■ **DIRECTIONS FOR THIS TASK**
Print every one of the items below exactly as they stand, without changing a single character.

■ **DATASET EXCERPTS**
*****
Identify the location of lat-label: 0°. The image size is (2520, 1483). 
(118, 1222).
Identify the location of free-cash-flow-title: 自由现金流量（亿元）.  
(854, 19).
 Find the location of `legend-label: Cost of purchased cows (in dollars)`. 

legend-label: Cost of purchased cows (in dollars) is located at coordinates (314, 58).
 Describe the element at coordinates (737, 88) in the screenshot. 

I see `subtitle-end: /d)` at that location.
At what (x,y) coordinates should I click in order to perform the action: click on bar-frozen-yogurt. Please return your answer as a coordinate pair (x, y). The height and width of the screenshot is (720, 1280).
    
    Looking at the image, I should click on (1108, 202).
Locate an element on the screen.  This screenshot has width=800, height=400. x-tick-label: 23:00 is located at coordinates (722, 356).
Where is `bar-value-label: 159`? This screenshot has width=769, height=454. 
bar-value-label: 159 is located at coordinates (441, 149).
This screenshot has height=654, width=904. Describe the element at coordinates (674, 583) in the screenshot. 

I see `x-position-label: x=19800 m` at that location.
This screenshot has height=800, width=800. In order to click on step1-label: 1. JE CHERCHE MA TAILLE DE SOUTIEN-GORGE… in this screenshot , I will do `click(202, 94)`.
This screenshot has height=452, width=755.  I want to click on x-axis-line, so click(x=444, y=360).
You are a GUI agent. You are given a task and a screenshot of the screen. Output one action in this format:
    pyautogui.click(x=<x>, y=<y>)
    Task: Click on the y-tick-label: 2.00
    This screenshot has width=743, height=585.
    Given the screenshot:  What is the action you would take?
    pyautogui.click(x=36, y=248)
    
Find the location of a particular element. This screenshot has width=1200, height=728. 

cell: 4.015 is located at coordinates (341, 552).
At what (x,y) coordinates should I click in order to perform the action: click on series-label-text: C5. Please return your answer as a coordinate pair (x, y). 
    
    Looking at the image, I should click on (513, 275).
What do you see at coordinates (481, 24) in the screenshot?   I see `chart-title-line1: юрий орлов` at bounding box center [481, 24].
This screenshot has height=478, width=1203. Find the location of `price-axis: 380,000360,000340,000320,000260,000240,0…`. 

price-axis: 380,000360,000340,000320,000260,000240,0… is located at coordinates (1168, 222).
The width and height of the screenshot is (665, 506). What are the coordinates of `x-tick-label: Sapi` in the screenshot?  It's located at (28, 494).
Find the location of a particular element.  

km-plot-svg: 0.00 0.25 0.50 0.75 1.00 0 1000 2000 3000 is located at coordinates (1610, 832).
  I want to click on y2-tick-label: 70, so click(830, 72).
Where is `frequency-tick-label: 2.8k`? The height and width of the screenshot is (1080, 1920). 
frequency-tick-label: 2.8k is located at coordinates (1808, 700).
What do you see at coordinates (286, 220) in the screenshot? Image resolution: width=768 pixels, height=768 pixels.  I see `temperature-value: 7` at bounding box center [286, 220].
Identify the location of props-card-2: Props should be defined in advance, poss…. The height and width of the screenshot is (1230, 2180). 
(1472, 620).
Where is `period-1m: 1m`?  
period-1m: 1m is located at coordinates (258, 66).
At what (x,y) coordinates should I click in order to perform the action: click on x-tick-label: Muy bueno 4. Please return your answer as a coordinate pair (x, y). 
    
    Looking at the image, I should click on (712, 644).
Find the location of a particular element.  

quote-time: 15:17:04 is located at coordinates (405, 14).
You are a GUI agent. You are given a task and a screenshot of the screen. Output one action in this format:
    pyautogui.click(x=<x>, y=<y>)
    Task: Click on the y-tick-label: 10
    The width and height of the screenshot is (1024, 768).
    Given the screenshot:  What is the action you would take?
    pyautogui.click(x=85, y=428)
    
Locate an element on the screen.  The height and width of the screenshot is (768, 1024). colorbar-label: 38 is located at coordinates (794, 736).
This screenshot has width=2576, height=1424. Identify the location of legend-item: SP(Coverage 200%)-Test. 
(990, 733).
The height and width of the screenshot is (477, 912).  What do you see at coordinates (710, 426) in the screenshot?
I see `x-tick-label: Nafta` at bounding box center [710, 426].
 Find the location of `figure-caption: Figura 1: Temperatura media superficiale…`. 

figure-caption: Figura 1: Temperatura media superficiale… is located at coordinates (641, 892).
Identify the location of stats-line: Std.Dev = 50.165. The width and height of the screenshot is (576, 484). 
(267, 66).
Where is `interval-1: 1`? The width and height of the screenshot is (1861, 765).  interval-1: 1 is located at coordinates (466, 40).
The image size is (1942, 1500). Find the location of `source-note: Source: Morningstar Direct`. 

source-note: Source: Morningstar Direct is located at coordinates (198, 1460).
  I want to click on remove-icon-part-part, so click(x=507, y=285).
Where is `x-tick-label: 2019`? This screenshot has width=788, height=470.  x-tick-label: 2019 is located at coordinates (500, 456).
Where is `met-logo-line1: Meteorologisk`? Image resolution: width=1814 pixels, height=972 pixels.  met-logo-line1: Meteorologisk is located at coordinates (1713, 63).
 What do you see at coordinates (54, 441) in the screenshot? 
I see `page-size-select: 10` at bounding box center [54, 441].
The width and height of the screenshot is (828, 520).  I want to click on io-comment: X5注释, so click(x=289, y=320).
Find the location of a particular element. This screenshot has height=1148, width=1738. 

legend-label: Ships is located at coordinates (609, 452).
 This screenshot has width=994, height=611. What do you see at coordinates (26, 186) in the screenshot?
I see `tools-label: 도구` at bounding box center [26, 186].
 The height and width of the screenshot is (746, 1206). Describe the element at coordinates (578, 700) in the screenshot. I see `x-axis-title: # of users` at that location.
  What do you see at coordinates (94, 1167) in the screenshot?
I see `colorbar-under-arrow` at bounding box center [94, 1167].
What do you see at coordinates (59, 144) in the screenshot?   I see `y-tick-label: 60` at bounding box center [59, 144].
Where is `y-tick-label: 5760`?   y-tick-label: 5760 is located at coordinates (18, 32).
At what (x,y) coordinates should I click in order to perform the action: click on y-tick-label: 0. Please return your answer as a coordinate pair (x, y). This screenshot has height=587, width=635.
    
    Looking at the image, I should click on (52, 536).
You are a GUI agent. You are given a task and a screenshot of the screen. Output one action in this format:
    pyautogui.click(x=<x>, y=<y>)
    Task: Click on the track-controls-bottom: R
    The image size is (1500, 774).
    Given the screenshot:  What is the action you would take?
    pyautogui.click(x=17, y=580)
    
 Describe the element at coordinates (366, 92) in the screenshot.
*****
■ **ANSWER SECTION**
Identify the location of lat-label: 0°. The image size is (2520, 1483). 
(118, 1222).
Identify the location of free-cash-flow-title: 自由现金流量（亿元）.  
(854, 19).
 Find the location of `legend-label: Cost of purchased cows (in dollars)`. 

legend-label: Cost of purchased cows (in dollars) is located at coordinates (314, 58).
 Describe the element at coordinates (737, 88) in the screenshot. 

I see `subtitle-end: /d)` at that location.
At what (x,y) coordinates should I click in order to perform the action: click on bar-frozen-yogurt. Please return your answer as a coordinate pair (x, y). The height and width of the screenshot is (720, 1280).
    
    Looking at the image, I should click on (1108, 202).
Locate an element on the screen.  This screenshot has width=800, height=400. x-tick-label: 23:00 is located at coordinates (722, 356).
Where is `bar-value-label: 159`? This screenshot has width=769, height=454. 
bar-value-label: 159 is located at coordinates (441, 149).
This screenshot has height=654, width=904. Describe the element at coordinates (674, 583) in the screenshot. 

I see `x-position-label: x=19800 m` at that location.
This screenshot has height=800, width=800. In order to click on step1-label: 1. JE CHERCHE MA TAILLE DE SOUTIEN-GORGE… in this screenshot , I will do `click(202, 94)`.
This screenshot has height=452, width=755.  I want to click on x-axis-line, so click(x=444, y=360).
You are a GUI agent. You are given a task and a screenshot of the screen. Output one action in this format:
    pyautogui.click(x=<x>, y=<y>)
    Task: Click on the y-tick-label: 2.00
    This screenshot has width=743, height=585.
    Given the screenshot:  What is the action you would take?
    pyautogui.click(x=36, y=248)
    
Find the location of a particular element. This screenshot has width=1200, height=728. 

cell: 4.015 is located at coordinates (341, 552).
At what (x,y) coordinates should I click in order to perform the action: click on series-label-text: C5. Please return your answer as a coordinate pair (x, y). 
    
    Looking at the image, I should click on (513, 275).
What do you see at coordinates (481, 24) in the screenshot?   I see `chart-title-line1: юрий орлов` at bounding box center [481, 24].
This screenshot has height=478, width=1203. Find the location of `price-axis: 380,000360,000340,000320,000260,000240,0…`. 

price-axis: 380,000360,000340,000320,000260,000240,0… is located at coordinates (1168, 222).
The width and height of the screenshot is (665, 506). What are the coordinates of `x-tick-label: Sapi` in the screenshot?  It's located at (28, 494).
Find the location of a particular element.  

km-plot-svg: 0.00 0.25 0.50 0.75 1.00 0 1000 2000 3000 is located at coordinates (1610, 832).
  I want to click on y2-tick-label: 70, so click(830, 72).
Where is `frequency-tick-label: 2.8k`? The height and width of the screenshot is (1080, 1920). 
frequency-tick-label: 2.8k is located at coordinates (1808, 700).
What do you see at coordinates (286, 220) in the screenshot? Image resolution: width=768 pixels, height=768 pixels.  I see `temperature-value: 7` at bounding box center [286, 220].
Identify the location of props-card-2: Props should be defined in advance, poss…. The height and width of the screenshot is (1230, 2180). 
(1472, 620).
Where is `period-1m: 1m`?  
period-1m: 1m is located at coordinates (258, 66).
At what (x,y) coordinates should I click in order to perform the action: click on x-tick-label: Muy bueno 4. Please return your answer as a coordinate pair (x, y). 
    
    Looking at the image, I should click on (712, 644).
Find the location of a particular element.  

quote-time: 15:17:04 is located at coordinates (405, 14).
You are a GUI agent. You are given a task and a screenshot of the screen. Output one action in this format:
    pyautogui.click(x=<x>, y=<y>)
    Task: Click on the y-tick-label: 10
    The width and height of the screenshot is (1024, 768).
    Given the screenshot:  What is the action you would take?
    pyautogui.click(x=85, y=428)
    
Locate an element on the screen.  The height and width of the screenshot is (768, 1024). colorbar-label: 38 is located at coordinates (794, 736).
This screenshot has width=2576, height=1424. Identify the location of legend-item: SP(Coverage 200%)-Test. 
(990, 733).
The height and width of the screenshot is (477, 912).  What do you see at coordinates (710, 426) in the screenshot?
I see `x-tick-label: Nafta` at bounding box center [710, 426].
 Find the location of `figure-caption: Figura 1: Temperatura media superficiale…`. 

figure-caption: Figura 1: Temperatura media superficiale… is located at coordinates (641, 892).
Identify the location of stats-line: Std.Dev = 50.165. The width and height of the screenshot is (576, 484). 
(267, 66).
Where is `interval-1: 1`? The width and height of the screenshot is (1861, 765).  interval-1: 1 is located at coordinates (466, 40).
The image size is (1942, 1500). Find the location of `source-note: Source: Morningstar Direct`. 

source-note: Source: Morningstar Direct is located at coordinates (198, 1460).
  I want to click on remove-icon-part-part, so click(x=507, y=285).
Where is `x-tick-label: 2019`? This screenshot has width=788, height=470.  x-tick-label: 2019 is located at coordinates (500, 456).
Where is `met-logo-line1: Meteorologisk`? Image resolution: width=1814 pixels, height=972 pixels.  met-logo-line1: Meteorologisk is located at coordinates (1713, 63).
 What do you see at coordinates (54, 441) in the screenshot? 
I see `page-size-select: 10` at bounding box center [54, 441].
The width and height of the screenshot is (828, 520).  I want to click on io-comment: X5注释, so click(x=289, y=320).
Find the location of a particular element. This screenshot has height=1148, width=1738. 

legend-label: Ships is located at coordinates (609, 452).
 This screenshot has width=994, height=611. What do you see at coordinates (26, 186) in the screenshot?
I see `tools-label: 도구` at bounding box center [26, 186].
 The height and width of the screenshot is (746, 1206). Describe the element at coordinates (578, 700) in the screenshot. I see `x-axis-title: # of users` at that location.
  What do you see at coordinates (94, 1167) in the screenshot?
I see `colorbar-under-arrow` at bounding box center [94, 1167].
What do you see at coordinates (59, 144) in the screenshot?   I see `y-tick-label: 60` at bounding box center [59, 144].
Where is `y-tick-label: 5760`?   y-tick-label: 5760 is located at coordinates (18, 32).
At what (x,y) coordinates should I click in order to perform the action: click on y-tick-label: 0. Please return your answer as a coordinate pair (x, y). This screenshot has height=587, width=635.
    
    Looking at the image, I should click on (52, 536).
You are a GUI agent. You are given a task and a screenshot of the screen. Output one action in this format:
    pyautogui.click(x=<x>, y=<y>)
    Task: Click on the track-controls-bottom: R
    The image size is (1500, 774).
    Given the screenshot:  What is the action you would take?
    pyautogui.click(x=17, y=580)
    
 Describe the element at coordinates (366, 92) in the screenshot.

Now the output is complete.